= Task item =
Every line below that includes "settings" counts toward the total. Report that total alone.

= Given data =

-- -- --

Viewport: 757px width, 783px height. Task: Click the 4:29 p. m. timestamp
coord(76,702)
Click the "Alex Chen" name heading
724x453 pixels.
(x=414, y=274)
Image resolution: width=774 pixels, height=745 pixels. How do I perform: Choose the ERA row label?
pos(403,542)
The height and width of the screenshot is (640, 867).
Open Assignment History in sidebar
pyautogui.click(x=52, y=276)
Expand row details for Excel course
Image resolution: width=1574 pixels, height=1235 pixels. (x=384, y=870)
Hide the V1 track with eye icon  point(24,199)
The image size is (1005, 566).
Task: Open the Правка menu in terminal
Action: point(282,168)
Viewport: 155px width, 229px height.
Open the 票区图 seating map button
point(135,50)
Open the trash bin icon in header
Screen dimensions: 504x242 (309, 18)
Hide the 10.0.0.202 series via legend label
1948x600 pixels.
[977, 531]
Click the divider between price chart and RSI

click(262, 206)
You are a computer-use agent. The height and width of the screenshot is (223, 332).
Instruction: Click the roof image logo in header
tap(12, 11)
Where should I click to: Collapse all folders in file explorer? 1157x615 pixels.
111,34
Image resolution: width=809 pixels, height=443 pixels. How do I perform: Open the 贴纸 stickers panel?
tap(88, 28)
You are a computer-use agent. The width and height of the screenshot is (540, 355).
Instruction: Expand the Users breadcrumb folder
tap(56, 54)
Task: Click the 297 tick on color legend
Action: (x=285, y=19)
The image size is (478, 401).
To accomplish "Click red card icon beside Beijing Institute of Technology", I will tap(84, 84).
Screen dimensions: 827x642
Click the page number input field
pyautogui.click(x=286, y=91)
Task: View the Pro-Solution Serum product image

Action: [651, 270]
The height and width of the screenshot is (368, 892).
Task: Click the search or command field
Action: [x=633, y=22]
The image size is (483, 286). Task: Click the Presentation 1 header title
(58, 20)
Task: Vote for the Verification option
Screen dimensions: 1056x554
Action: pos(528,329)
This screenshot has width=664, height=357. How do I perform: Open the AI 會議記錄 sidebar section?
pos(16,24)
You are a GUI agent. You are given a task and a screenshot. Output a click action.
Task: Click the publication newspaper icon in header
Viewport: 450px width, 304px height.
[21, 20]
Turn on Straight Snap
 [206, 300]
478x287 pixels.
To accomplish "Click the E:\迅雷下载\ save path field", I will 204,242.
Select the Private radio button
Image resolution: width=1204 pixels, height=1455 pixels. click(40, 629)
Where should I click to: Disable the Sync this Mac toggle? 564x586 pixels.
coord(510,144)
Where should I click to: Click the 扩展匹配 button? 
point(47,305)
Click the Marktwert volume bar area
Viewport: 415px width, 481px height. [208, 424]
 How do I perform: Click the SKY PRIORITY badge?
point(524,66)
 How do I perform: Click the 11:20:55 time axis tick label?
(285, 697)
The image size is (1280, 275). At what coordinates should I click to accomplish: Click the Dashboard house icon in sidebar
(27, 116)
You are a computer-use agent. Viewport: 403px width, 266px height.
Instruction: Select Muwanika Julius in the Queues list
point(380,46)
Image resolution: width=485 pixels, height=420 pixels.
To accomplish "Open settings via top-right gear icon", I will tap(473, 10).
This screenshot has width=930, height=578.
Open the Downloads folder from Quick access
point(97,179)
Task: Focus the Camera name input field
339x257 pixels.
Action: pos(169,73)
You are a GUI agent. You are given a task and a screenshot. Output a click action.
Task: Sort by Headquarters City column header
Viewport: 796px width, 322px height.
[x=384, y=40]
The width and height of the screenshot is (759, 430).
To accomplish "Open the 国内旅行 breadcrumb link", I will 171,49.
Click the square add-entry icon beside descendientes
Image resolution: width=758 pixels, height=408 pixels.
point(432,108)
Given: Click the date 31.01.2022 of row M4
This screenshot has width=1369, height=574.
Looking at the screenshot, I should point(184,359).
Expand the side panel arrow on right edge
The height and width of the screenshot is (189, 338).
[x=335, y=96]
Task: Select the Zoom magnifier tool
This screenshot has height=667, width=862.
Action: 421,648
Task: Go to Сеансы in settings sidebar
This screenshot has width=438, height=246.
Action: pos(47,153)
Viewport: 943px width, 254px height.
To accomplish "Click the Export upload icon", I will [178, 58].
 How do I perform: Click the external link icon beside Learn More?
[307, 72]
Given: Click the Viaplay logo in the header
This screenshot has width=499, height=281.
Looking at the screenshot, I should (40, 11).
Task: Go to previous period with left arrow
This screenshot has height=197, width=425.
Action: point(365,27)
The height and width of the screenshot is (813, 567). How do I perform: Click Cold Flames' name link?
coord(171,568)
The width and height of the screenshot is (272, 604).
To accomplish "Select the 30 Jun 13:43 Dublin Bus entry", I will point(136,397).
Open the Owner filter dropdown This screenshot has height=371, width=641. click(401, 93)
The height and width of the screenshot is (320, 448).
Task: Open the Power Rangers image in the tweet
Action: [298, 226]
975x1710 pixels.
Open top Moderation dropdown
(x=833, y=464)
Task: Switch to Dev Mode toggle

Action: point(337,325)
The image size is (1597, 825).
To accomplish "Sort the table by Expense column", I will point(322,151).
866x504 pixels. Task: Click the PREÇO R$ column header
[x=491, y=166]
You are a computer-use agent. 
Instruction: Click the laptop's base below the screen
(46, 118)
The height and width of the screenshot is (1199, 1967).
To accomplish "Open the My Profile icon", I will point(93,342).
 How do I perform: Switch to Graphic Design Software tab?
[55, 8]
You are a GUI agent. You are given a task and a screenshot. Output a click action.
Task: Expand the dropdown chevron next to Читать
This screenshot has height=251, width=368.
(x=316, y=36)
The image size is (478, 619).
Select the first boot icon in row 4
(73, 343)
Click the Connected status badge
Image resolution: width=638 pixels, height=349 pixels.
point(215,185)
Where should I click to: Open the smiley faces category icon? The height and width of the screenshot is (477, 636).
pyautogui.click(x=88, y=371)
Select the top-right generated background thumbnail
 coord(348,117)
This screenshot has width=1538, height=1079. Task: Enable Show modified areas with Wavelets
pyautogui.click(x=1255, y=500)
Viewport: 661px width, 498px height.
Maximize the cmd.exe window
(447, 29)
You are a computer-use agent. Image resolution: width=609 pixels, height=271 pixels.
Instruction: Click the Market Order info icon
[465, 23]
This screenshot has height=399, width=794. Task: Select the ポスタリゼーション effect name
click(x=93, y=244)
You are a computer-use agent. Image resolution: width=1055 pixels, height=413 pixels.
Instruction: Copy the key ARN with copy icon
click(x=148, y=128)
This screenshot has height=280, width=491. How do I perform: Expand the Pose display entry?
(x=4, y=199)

-- -- --

= Result of the task =
2